Menurut dia, tindakan korupsi yang dilakukan kepala daerah karena pada proses rekrutmennya harus mengeluarkan dana sangat besar, sehingga setelah menduduki jabatan kepada daerah mereka juga berusaha mengembalikan modal yang telah dikeluarkan. Ganjar mengilustrasikan, dirinya berbicara tidak formal dengan beberapa bupati dan menanyakan berapa biaya yang dikeluarkan pada saat mencalonkan diri menjadi kepala daerah dan mendapat masukan minimal lebih dari Rp6 miliar.
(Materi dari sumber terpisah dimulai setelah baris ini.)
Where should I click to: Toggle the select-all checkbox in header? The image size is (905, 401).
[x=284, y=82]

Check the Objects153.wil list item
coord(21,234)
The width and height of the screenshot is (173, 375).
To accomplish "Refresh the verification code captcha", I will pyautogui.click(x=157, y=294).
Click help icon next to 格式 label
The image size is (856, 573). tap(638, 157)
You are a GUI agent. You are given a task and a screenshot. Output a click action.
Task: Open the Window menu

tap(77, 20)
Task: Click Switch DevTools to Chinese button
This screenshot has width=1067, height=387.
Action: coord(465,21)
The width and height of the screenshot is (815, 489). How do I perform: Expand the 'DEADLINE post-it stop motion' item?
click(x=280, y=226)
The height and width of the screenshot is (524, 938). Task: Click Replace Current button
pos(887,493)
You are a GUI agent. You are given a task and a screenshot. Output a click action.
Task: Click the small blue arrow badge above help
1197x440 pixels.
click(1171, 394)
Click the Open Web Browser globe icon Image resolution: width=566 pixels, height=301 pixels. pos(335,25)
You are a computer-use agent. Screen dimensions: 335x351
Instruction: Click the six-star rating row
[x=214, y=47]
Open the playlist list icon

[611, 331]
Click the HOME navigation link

"Namun gaji yang diterima sebagai bupati sekitar Rp10 juta per bulan, sehingga tidak seimbang dengan biaya yang telah dikeluarkan pada saat mencalonkan diri," katanya. Untuk meminimalisir kemungkinan korupsi, menurut Ganjar, harus dibuat aturan yang sederhana pada rekrutmen caon kepala daerah sehingga biaya yang harus dikeluarkan juga bisa ditekan menjadi lebih rendah.
Ganjar menambahkan, pada paket UU Politik harus aturan yang membatasi anggaran kampanye dan sumbangan dari donatur kepada calon kepala daerah.
"Tata cara dan mekanisme kampanye juga harus diatur agar lebih efektif dan efisien dengan tidak mengeluarkan biaya besar," katanya. Menurut dia, selama ini kampanye yang mengeluarkan biaya besar adalah kampanye terbuka yang mengerahkan massa di lapangan.
Kampanye terbuka itu, kata dia, bisa ditiadakan dan diganti dengan kampanye dialogis di ruangan dengan peserta terbatas. Ganjar juga menambahkan, kalau selama ini calon kepala daerah berlomba-lomba memasang spanduk dan baliho berukuran raksasa yang jumlahnya sangat banyak, harus dibatasi.
"Pembatasan ini untuk meminimalisasi biaya kampanye sekaligus tetap menjaga estetika lingkungan," katanya. Ganjar juga meminta kepada pemerintah dan partai politik untuk mengubah pola pikir masyarakat agar tidak beranggapan bahwa pelaksanaan pilkada adalah kesempatan mendapatkan sumbangan dari calon kepala daerah.
Berdasarkan data Kementerian Dalam Negeri, saat ini ada sebanyak 17 gubernur serta 153 bupati dan walikota yang tersangkut persoalan hukum.